Poppet Flat, Calif. – There was no time to get to the truck, no time even to pull out a piece of protective sheltering and pray it would let them survive the rushing wall of flame.
Five firefighters were trying to protect a home from a fast-growing wildfire Thursday when fierce, unpredictable Santa Ana winds overtook them in the hills northwest of Palm Springs, said U.S. Forest Service spokesman Pat Boss. There was no time to retreat.
All but one of the firefighters were killed in the nation’s deadliest wildfire firefighting disaster in five years. The survivor was in critical condition, with burns over 95 percent of his body.
Boss said the Forest Service pulled all its firefighters off the blaze after the deaths so they could “gather their thoughts, say their prayers.”
Initially they had nothing to blame but the Santa Anas, the infamous dry, powerful winds from the northeast that usually begin afflicting Southern California this time of year.
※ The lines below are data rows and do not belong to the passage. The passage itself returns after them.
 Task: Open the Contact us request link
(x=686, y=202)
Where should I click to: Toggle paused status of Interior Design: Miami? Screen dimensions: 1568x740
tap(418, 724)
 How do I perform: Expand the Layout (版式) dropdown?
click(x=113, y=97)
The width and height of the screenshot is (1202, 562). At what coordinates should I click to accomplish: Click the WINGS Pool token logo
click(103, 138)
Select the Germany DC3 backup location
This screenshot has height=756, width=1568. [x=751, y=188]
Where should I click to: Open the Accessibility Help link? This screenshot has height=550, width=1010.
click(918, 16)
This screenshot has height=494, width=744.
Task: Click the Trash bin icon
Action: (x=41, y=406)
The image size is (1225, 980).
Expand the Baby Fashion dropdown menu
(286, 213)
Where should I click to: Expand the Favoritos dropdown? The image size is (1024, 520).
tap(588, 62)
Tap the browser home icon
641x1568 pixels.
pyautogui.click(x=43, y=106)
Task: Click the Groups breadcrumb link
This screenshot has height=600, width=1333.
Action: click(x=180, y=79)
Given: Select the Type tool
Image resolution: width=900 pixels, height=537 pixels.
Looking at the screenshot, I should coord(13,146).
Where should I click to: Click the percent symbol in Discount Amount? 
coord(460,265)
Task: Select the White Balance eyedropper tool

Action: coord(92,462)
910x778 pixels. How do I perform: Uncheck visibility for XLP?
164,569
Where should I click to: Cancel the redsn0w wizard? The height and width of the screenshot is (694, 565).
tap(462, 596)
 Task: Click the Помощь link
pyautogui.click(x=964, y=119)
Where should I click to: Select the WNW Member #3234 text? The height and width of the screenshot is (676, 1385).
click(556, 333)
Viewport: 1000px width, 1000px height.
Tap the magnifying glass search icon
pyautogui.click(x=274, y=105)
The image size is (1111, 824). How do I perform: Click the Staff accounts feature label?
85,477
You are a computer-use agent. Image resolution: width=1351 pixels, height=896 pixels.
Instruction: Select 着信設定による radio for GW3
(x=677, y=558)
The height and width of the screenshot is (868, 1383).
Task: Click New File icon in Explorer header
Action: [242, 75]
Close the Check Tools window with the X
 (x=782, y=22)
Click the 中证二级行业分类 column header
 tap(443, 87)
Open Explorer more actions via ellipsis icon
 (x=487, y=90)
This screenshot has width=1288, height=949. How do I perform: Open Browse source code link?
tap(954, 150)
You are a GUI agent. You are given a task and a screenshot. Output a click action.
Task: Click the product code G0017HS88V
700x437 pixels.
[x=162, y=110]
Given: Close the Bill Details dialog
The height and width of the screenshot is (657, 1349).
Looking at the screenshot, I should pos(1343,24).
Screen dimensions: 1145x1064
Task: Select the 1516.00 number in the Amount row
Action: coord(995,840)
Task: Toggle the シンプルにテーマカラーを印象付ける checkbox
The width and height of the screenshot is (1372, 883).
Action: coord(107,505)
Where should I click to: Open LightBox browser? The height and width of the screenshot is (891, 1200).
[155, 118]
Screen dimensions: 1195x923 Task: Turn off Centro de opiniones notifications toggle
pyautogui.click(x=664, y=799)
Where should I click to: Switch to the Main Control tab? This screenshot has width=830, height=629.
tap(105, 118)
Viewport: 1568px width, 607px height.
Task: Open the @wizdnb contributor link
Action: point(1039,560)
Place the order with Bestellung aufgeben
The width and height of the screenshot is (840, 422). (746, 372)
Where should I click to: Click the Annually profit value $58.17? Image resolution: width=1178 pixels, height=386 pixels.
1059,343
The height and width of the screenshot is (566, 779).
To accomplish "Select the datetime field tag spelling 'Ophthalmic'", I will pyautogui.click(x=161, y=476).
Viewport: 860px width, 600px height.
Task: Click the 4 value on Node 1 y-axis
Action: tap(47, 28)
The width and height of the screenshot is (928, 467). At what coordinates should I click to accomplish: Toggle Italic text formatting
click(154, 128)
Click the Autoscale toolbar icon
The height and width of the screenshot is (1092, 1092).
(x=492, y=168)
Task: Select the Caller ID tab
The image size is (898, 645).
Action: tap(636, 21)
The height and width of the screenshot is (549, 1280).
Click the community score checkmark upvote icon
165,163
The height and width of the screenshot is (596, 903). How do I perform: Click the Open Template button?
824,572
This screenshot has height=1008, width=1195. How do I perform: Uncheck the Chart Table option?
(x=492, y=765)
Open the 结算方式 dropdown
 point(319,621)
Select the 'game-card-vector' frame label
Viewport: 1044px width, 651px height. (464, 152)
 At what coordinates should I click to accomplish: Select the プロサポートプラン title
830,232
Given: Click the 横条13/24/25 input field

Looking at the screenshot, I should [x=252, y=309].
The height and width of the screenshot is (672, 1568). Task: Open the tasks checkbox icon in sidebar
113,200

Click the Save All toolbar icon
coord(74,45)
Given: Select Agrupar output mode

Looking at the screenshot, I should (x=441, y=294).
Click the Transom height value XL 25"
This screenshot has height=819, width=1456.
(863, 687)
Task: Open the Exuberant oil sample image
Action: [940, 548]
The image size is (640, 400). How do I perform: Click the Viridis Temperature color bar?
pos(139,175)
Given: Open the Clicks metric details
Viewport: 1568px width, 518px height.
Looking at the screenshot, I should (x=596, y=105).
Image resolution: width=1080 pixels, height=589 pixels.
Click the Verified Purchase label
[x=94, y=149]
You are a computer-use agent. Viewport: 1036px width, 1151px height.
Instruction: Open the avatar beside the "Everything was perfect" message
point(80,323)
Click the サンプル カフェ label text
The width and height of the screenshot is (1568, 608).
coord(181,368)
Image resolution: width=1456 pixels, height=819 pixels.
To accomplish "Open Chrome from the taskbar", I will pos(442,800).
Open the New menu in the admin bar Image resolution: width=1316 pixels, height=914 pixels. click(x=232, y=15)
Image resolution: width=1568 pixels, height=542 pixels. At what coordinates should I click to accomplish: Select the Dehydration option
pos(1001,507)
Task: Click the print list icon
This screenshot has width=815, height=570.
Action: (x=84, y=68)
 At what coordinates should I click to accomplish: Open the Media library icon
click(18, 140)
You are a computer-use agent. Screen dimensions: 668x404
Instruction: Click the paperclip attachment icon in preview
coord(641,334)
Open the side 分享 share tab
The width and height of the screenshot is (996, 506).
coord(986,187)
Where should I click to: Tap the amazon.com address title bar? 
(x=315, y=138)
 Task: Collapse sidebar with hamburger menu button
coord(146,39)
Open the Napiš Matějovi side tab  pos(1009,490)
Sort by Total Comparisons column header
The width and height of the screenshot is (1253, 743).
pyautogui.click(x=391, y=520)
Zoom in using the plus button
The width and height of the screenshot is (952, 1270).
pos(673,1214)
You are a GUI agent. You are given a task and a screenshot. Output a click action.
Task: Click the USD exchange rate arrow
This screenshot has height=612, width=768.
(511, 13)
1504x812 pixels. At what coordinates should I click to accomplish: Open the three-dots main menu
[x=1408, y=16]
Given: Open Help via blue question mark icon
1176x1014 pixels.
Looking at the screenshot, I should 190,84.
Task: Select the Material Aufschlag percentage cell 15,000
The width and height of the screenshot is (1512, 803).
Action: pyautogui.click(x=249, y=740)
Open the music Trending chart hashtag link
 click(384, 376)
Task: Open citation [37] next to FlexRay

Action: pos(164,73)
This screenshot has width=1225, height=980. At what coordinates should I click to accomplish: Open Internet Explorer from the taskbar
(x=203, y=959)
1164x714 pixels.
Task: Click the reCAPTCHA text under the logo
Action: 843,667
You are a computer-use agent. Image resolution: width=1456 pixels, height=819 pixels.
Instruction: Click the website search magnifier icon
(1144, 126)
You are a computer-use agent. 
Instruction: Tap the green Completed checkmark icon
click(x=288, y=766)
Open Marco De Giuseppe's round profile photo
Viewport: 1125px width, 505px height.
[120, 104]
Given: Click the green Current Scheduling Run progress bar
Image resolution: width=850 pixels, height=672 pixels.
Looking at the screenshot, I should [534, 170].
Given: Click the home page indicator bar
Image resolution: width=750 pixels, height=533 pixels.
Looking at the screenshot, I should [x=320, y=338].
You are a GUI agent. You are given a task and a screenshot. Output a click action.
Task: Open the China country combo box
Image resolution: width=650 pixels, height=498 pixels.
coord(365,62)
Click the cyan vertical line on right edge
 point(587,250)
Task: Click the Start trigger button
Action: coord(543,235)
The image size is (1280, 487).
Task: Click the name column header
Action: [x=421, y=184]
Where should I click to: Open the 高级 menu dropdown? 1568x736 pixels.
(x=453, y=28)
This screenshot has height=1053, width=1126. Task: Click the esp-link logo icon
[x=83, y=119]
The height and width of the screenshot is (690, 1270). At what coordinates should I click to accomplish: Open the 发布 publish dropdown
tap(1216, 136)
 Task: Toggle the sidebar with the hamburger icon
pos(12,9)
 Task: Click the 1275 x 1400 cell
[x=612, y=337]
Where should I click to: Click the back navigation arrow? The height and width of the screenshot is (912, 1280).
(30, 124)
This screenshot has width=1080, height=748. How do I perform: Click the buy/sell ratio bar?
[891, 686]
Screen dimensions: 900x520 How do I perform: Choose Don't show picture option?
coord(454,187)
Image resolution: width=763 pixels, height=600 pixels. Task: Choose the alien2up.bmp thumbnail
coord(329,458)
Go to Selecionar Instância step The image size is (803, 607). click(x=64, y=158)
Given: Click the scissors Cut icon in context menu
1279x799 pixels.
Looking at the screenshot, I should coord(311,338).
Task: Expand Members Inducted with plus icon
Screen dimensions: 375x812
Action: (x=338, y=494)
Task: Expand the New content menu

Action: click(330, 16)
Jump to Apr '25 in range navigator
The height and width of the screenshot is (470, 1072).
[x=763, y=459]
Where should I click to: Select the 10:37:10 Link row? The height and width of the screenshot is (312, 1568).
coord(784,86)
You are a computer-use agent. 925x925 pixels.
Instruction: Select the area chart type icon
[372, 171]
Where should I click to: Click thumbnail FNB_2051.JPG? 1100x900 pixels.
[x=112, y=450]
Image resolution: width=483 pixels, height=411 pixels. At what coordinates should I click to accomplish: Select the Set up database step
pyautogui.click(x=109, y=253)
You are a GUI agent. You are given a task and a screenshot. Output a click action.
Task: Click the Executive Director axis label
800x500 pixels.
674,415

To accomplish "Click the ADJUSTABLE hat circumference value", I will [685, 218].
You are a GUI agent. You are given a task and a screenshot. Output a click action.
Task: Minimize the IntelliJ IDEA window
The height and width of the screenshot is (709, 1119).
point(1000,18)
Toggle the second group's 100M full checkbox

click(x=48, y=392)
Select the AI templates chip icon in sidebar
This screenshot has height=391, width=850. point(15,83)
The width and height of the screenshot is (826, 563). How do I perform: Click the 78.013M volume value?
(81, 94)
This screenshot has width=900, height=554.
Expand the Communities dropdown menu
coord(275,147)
But firefighting officials soon concluded that an arsonist, seeking to use the Santa Anas to full advantage, started the fire that by Thursday evening had become a 38-square-mile zone of destruction. The fire was only 5 percent contained.
Authorities quickly offered a $100,000 reward.
“Turn that scum in, please,” implored Riverside County Supervisor Marion Ashley.
The fire destroyed at least five homes, forced hundreds of people in the area to evacuate and stranded up to 400 people in an RV park near Palm Springs when flames burned to the edge of the only road out, officials said. They were in no immediate danger, said Charles Van Brunt, a ranger at the station at the entrance to the park, Silent Valley Club.
A firebreak created around Poppet Flat and the RV park years earlier stymied the flames, sheriff’s Cpl. Todd Garvin said.
Authorities asked people in the RV park, some of whom had fled there, to stay put to leave the roads clear for firefighters. Area residents were allowed to leave the park and go home in the evening.
Fire officials said the fire was set about 1 a.m. and had blackened 10,000 acres within 12 hours. Riverside County Fire Chief John Hawkins said the arson “constitutes murder.”
The last time so many firefighters were killed in a wildfire was July 10, 2001, when four of them became trapped by flames in a remote canyon of Washington’s Okanogan National Forest.
Fourteen firefighters died in Colorado’s 1994 Storm King fire just west of Glenwood Springs.
Three of the firefighters killed Thursday died at the scene and two were hospitalized in critical condition. One of those two died several hours later, and the other had severe respiratory burns, giving him little chance of survival, a doctor at the hospital said.
The hamlets of Poppet Ranch and Twin Pines were evacuated along with a juvenile detention center, Twin Pines Boys Ranch.
The firefighters who were killed were members of a five- person crew based in the nearby town of Idyllwild. Their names were not immediately released.